Vision for the Cluster

An increasing amount of computing and information services are moving to the cloud, where they execute on virtualized hardware in private or public data centers. Hence, the cloud can be viewed as an underlying computing infrastructure for all systems of systems. The architectural complexity of the cloud is rapidly increasing. Modern data centers consist of tens of thousands of components, e.g., compute servers, storage servers, cache servers, routers, PDUs, UPSs, and air-conditioning units, with configuration and tuning parameters numbering in the hundreds of thousands. Currently, there is also an ongoing development of more modular computing nodes, often called disaggregated or rack-scale systems, where aggregated resources (like compute, memory, network, etc) of a large set of servers are treated as large pools of compute, memory, network, etc.

The same increasing trend holds for the operational complexity. The individual components are themselves increasingly difficult to maintain and operate. The strong connection between the components furthermore makes it necessary to tune the entire system, which is complicated by the fact that in many cases the behaviors, execution contexts, and interactions are not known a priori. The term autonomous computing or autonomic computing was coined by IBM in the beginning of the 2000s for self-managing computing systems with the focus on private enterprise IT systems. However, this approach is even more relevant for the cloud. The motivation is the current levels of scale, complexity, and dynamicity which make efficient human management infeasible. In autonomous cloud control, AI, and machine learning/analytics techniques will be used to dynamically determine how applications should be best mapped onto the server network, how capacity should be automatically scaled when the load or the available resources vary, and how load should be balanced.

Currently there is also a growing interest in applying cloud techniques, such as virtualization and collocation, in the access telecommunication network itself. The unification of the telecom access network and the traditional cloud data centers, sometimes referred to as the distributed cloud or edge cloud, provide a single distributed computing platform. Here the boundary between the network and the data centers disappears, allowing application software to be dynamically deployed in all types of nodes, e.g., in edge nodes, e.g., base stations, near end-users, in remote large-scale datacenters, or anywhere in between. In these systems the need for autonomous operation and resource management becomes even more urgent as heterogeneity increases, when some of the nodes may be mobile with varying availability, and when new 5G-based mission-critical applications with harder requirements on latency, uptime, and availability are migrated to the cloud.

Research Challenges

In the cluster distributed control and real-time analytics will be used to dynamically solve resource management problems in the distributed cloud. The management problem consists of deciding the types and quantities of resources that should be allocated to each application, and when and where to deploy them. This also includes dynamic decisions such as automatic scaling of the resource amount when the load or the available resources vary, and on-line migration of application components between nodes. Major scientific challenges include

  • How to create models for the distributed cloud infrastructure, useful for both system design and optimization of resource and application management?
  • How to model and predict workloads, including variations in both time and locality?
  • How to perform on-line distributed analytics for creating the dynamically maintained knowledge base needed for optimization of resource and application management?
  • How to best use model-based feedback control and distributed control for controlling both system throughput and end-user response times?
  • How to design an autonomous management system that dynamically maintains a sufficient degree of decentralization to handle the scale while still being able to make highly optimized management decisions?
  • How to, in such a system, perform the most fundamental management optimizations, like vertical and horizontal capacity scaling, geo-placement of application components, service differentiation, and management?
  • How to design and manage a distributed cloud to meet the requirements of mission critical applications?
  • How to integrate and tailor such an autonomous system to intrinsically distributed and dynamic applications with massive data producers, such as, e.g., video cameras for surveillance and supervision?
  • How to perform resource management and orchestration in disaggregated hardware architectures?

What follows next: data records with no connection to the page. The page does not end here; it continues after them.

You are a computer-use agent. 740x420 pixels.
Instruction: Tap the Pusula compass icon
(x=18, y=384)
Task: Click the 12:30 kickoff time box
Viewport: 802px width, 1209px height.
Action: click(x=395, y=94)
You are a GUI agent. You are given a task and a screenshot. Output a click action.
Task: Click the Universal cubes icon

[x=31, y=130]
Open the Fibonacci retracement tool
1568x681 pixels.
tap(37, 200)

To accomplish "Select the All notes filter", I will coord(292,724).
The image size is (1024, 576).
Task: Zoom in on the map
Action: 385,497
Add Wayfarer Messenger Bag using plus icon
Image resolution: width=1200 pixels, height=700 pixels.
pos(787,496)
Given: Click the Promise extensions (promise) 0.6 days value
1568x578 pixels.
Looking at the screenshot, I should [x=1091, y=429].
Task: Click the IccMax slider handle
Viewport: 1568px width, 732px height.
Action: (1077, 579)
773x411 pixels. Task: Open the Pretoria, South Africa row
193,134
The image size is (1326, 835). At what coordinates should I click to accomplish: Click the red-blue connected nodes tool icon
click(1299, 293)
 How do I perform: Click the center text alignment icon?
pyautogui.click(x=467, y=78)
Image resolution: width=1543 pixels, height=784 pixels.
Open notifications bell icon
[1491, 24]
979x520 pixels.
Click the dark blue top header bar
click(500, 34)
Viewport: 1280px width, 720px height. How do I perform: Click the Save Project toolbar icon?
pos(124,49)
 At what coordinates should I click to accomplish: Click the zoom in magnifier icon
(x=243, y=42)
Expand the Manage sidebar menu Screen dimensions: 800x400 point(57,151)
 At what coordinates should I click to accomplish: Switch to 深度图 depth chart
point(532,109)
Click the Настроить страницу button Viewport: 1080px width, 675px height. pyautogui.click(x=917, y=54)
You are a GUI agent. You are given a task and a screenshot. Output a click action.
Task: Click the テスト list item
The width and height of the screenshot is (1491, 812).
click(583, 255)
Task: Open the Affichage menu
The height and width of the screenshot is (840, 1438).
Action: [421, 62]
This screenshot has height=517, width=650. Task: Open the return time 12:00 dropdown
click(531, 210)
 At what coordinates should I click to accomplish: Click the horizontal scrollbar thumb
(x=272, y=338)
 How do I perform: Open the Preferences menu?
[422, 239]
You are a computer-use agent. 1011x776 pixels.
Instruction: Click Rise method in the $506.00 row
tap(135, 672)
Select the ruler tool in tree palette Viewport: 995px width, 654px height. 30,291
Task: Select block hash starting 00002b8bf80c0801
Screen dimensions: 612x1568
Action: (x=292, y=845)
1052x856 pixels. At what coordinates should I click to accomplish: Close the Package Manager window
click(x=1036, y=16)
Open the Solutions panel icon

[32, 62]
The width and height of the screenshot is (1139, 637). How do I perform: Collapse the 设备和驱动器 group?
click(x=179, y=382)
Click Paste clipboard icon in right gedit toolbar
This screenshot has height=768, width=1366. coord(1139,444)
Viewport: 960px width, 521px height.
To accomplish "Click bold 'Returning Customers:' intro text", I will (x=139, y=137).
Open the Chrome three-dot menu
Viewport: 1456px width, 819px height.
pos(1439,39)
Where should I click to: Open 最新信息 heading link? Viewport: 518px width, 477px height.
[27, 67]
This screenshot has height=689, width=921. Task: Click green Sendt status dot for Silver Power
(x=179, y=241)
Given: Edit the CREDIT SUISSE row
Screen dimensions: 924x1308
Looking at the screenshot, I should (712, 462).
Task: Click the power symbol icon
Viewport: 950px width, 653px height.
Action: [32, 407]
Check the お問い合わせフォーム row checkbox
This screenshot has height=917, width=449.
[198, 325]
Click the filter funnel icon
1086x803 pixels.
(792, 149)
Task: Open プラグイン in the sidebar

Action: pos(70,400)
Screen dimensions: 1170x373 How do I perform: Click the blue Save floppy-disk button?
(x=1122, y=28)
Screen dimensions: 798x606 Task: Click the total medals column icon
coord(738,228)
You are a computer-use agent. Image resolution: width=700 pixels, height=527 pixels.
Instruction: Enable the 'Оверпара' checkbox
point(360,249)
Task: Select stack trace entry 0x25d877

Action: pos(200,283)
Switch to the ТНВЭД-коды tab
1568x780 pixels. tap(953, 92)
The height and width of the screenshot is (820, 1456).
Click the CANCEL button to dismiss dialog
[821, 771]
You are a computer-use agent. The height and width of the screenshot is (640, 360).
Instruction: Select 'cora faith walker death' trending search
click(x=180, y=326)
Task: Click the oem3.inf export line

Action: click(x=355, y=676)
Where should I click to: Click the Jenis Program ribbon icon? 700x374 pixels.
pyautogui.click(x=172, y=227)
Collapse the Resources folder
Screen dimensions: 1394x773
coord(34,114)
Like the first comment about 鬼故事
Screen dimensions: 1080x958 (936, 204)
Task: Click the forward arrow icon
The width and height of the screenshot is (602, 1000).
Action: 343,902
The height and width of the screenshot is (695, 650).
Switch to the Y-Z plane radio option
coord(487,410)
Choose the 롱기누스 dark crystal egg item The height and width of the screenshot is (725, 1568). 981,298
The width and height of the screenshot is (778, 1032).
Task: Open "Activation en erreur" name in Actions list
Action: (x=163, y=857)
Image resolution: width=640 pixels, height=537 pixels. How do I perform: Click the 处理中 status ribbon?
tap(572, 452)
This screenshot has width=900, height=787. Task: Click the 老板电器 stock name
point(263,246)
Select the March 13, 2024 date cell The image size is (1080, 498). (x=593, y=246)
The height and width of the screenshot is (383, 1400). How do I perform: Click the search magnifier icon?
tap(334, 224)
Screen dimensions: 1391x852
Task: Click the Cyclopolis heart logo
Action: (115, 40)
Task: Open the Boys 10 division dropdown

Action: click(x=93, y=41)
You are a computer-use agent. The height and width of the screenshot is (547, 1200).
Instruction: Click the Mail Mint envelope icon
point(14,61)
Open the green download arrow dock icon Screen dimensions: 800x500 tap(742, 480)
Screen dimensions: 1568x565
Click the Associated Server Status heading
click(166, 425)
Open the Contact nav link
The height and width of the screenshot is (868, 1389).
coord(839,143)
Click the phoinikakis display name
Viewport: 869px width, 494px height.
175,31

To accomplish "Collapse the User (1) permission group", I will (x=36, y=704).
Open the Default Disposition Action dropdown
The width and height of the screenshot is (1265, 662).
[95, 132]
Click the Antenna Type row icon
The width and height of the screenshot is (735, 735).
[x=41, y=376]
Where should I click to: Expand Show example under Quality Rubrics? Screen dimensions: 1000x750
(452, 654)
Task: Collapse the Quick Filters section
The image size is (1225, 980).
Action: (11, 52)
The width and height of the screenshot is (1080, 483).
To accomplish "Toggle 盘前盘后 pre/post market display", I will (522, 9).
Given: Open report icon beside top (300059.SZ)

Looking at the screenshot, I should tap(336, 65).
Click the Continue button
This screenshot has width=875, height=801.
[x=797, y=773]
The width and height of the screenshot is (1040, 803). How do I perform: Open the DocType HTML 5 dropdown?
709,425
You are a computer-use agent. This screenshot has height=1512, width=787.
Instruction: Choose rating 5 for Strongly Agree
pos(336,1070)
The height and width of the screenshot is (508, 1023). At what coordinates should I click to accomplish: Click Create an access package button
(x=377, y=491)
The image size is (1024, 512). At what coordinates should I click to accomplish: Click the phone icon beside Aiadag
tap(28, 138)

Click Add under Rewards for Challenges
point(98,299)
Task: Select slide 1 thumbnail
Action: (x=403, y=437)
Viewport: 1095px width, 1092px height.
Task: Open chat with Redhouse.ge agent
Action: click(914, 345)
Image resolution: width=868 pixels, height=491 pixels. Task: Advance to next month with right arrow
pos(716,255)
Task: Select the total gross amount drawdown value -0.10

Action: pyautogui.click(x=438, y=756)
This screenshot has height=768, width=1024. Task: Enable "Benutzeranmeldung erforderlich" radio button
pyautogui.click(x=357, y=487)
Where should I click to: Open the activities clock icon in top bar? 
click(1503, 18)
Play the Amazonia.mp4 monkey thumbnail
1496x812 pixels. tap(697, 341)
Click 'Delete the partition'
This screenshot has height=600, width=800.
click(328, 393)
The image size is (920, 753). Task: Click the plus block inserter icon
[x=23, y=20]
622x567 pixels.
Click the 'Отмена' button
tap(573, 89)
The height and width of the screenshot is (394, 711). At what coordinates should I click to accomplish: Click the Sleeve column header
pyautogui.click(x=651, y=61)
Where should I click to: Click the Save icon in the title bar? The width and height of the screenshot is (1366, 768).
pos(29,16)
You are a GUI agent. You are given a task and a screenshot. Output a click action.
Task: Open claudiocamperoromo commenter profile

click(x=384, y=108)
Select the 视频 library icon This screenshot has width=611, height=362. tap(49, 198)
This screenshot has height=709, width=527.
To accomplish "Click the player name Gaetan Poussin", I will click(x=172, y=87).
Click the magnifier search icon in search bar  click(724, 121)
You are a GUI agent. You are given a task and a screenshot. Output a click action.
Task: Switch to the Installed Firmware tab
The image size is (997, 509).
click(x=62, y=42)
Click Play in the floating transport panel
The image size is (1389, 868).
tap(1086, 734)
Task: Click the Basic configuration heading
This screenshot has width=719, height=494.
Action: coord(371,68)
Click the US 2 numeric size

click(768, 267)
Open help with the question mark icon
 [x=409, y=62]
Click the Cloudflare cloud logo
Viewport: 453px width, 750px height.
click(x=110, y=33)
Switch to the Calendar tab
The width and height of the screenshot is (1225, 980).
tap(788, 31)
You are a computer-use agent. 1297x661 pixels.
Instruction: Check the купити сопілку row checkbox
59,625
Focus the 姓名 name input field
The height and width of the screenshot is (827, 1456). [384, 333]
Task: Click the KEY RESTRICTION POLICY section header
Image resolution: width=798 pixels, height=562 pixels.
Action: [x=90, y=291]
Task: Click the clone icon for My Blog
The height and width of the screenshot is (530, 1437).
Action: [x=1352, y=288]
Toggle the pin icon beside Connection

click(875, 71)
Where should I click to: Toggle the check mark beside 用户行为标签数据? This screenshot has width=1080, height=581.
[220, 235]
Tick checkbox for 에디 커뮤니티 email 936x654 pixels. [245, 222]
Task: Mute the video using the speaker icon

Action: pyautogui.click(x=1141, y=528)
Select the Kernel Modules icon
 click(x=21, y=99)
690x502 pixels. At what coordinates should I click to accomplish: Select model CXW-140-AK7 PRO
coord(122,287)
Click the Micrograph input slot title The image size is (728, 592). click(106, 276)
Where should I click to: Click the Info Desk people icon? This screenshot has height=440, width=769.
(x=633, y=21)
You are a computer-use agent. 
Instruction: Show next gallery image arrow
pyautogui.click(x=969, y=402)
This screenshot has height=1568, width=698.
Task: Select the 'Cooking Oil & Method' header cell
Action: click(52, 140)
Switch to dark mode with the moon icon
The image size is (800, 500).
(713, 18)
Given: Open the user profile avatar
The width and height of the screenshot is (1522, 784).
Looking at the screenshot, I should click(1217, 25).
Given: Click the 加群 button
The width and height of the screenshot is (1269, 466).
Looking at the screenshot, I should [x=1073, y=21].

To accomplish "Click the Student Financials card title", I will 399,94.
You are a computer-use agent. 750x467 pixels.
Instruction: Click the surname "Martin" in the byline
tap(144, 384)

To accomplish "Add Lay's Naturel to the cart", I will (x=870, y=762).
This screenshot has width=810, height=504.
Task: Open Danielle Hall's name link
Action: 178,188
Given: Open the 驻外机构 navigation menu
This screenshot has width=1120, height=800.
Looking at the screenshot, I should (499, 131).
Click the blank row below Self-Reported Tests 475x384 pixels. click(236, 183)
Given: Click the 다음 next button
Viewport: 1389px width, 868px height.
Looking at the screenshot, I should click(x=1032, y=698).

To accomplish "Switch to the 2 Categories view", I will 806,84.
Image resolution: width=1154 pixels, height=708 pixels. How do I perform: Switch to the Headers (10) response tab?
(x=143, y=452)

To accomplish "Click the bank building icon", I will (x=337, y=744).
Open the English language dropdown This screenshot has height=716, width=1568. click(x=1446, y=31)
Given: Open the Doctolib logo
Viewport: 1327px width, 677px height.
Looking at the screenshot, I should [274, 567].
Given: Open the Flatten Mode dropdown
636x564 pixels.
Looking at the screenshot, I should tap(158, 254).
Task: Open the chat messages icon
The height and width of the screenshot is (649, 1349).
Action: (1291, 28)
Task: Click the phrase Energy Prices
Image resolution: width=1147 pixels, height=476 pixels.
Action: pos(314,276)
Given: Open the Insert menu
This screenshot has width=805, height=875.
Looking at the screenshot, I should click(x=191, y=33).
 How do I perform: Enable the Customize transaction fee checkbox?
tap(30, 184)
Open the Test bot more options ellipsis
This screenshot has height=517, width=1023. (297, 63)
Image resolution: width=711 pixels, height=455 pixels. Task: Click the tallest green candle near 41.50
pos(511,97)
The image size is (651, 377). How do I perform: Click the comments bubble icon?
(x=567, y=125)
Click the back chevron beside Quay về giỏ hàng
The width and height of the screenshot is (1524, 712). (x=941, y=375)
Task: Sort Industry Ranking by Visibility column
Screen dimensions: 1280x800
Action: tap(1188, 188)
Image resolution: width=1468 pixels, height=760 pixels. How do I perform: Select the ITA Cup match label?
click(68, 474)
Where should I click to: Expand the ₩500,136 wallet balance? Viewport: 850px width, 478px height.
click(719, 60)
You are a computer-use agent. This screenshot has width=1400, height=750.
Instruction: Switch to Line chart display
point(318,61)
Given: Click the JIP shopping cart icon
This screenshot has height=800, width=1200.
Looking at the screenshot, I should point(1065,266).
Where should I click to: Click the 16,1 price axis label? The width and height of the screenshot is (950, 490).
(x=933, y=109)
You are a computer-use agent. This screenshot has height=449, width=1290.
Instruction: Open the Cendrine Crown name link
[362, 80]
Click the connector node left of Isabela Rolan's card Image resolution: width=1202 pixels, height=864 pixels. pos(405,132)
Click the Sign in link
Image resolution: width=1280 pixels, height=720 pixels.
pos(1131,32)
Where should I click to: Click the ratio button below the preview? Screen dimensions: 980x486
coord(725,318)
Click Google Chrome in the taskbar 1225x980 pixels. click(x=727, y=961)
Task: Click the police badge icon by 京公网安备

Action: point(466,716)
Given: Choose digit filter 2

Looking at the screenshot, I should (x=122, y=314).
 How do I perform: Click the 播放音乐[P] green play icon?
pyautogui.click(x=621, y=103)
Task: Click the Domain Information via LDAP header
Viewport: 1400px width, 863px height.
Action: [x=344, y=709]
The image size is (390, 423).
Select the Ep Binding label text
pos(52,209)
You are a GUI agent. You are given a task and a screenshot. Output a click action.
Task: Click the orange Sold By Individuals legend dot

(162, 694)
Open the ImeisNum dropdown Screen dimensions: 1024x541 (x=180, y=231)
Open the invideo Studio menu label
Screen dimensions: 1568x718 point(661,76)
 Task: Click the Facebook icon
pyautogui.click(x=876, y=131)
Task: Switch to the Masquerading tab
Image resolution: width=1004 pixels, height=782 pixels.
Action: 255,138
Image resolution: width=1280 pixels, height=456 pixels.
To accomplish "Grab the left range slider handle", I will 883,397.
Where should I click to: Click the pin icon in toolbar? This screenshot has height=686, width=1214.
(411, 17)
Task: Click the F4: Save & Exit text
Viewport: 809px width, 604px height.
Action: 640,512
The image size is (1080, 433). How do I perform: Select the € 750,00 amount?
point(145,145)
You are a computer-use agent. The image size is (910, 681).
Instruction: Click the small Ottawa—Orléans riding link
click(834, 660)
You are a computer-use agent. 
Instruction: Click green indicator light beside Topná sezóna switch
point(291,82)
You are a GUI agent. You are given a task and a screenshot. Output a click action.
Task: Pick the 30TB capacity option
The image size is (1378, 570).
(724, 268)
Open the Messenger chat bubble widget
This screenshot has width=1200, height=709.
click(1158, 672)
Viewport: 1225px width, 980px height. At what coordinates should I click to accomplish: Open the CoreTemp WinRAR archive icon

The interdependencies between these questions and the expected interactions in order to solve the problems can be illustrated as follows. In order to develop efficient methods for resource management, it is crucial to understand the performance aspects of the infrastructure, what the workloads look like, and how they vary over time. Due to user mobility and variations in usage and resource availability, applications using many instances are constantly subject to changes in the number of instances; the individual instances relocated or resized; the network capacity adjusted; etc. Hence, infrastructure modeling and workload modeling for the distributed cloud are fundamental. On-line analytic and learning based on extreme amounts of monitoring data can create knowledge to be used in autonomous management. Capacity autoscaling is needed to determine how much capacity should be allocated for a complete application or any specific part of it; and Dynamic geo-placement complements by determining when, where, and how instances should be relocated, e.g., from a data center to a specific base station; Since not all applications are equally important, e.g., due to differently priced service levels or due to some being critical to society (emergency, health care, etc.), all management must take into account Quality of Service differentiation, and for mission critical applications, there is also a need to intelligently provide redundancy and fall-back solutions. The management systems themselves needs to be capable at handling systems of extreme scale, and to handle both the highly distributed infrastructure and the individual nodes, including so called rack-scale systems.

Industrial Challenges

Sweden has a long industrial tradition in telecommunication and recently there has been a rapid increase in the cloud industry, from large-scale datacenter establishments to start-ups providing novel cloud services. Most industries, however, have difficulties in addressing the ambitious long-term basic research challenges required to carry out truly game changing technology shifts. We believe our proposed research will provide great opportunities for such industries. The cluster has particularly strong connections to Ericsson Research who claims that the cluster “addresses important scientific problems that have to be solved in order to establish the distributed cloud with dependable performance, low latency, and minimal environmental impact. This is an important enabler for the networked society.” However, once the autonomous cloud is in place it will open up new applications for a lot of other industry sectors, e.g., process automation and cloud robotics, where part of the optimization-based computations can be moved into the cloud, and automated transport systems where fleet management operations as well as individual vehicle optimizations can be performed in the cloud. The cluster connects to several of the other WASP clusters in different ways. An immediate connection is the fact that cloud technology is of interest in almost all of the clusters as a way of implementing the compute-intensive parts of their systems. Examples of this are the two clusters “Automated Transport Systems” and “Interaction and Communication with Sensor-Rich Autonomous Agents”. The second and most important connection, though, is that other WASP clusters may provide traffic with the requirements that the distributed edge cloud is designed to support, i.e., low-latency, high bandwidth, mobility, and dynamically changing QoS requirements. This could be the case, e.g., for “Automated Transport Systems” and for “Perception and Learning in Interactive Autonomous Systems”.

Sub-projects

The personnel includes the following researchers:

  • Erik Elmroth, (cluster coordinator), Umeå University
  • Karl-Erik Årzén, Lund University
  • Maria Kihl, Lund University
  • Dejan Kostic, KTH
  • Martina Maggio, Lund University
  • Philipp Leitner, Chalmers
  • Anton Cervin, Lund University
  • Marina Papatriantafilou, Chalmers
  • Johan Eker, Lund University

The PhD students subprojects are the following:

Testing Autonomous Control-Based Software Systems
Claudio Mandrioli (PhD student, Lund University), Martina Maggio (advisor, Lund University), Karl-Erik Årzén (co-advisor, Lund University)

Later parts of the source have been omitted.